___ Provided data

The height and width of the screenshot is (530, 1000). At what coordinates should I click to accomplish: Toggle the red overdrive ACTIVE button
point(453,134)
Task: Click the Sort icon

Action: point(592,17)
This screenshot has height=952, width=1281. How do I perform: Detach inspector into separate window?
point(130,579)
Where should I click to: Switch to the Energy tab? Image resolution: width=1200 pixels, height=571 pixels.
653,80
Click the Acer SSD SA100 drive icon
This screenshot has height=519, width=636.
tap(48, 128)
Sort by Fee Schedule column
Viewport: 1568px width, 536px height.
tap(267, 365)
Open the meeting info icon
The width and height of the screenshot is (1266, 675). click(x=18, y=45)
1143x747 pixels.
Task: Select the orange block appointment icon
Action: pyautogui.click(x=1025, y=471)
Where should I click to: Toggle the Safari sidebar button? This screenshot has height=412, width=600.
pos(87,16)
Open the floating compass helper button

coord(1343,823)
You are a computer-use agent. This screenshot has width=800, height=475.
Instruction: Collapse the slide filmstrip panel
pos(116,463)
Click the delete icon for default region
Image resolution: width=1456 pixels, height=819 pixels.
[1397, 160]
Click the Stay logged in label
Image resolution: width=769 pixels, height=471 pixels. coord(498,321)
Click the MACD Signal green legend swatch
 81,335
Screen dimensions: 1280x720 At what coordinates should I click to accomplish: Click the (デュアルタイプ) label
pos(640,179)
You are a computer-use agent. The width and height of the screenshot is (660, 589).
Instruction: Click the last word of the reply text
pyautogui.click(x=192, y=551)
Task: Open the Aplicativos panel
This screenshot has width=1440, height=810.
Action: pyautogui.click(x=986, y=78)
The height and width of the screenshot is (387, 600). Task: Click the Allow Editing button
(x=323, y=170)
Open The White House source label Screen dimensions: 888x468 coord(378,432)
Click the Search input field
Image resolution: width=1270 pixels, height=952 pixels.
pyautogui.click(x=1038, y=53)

______

*The problem*: Output, please, only the lines running from the start of the entries through the line that contains "You are a computer-use agent. This", including both of those lines.

*Output*:
The height and width of the screenshot is (530, 1000). At what coordinates should I click to accomplish: Toggle the red overdrive ACTIVE button
point(453,134)
Task: Click the Sort icon

Action: point(592,17)
This screenshot has height=952, width=1281. How do I perform: Detach inspector into separate window?
point(130,579)
Where should I click to: Switch to the Energy tab? Image resolution: width=1200 pixels, height=571 pixels.
653,80
Click the Acer SSD SA100 drive icon
This screenshot has height=519, width=636.
tap(48, 128)
Sort by Fee Schedule column
Viewport: 1568px width, 536px height.
tap(267, 365)
Open the meeting info icon
The width and height of the screenshot is (1266, 675). click(x=18, y=45)
1143x747 pixels.
Task: Select the orange block appointment icon
Action: pyautogui.click(x=1025, y=471)
Where should I click to: Toggle the Safari sidebar button? This screenshot has height=412, width=600.
pos(87,16)
Open the floating compass helper button

coord(1343,823)
You are a computer-use agent. This screenshot has width=800, height=475.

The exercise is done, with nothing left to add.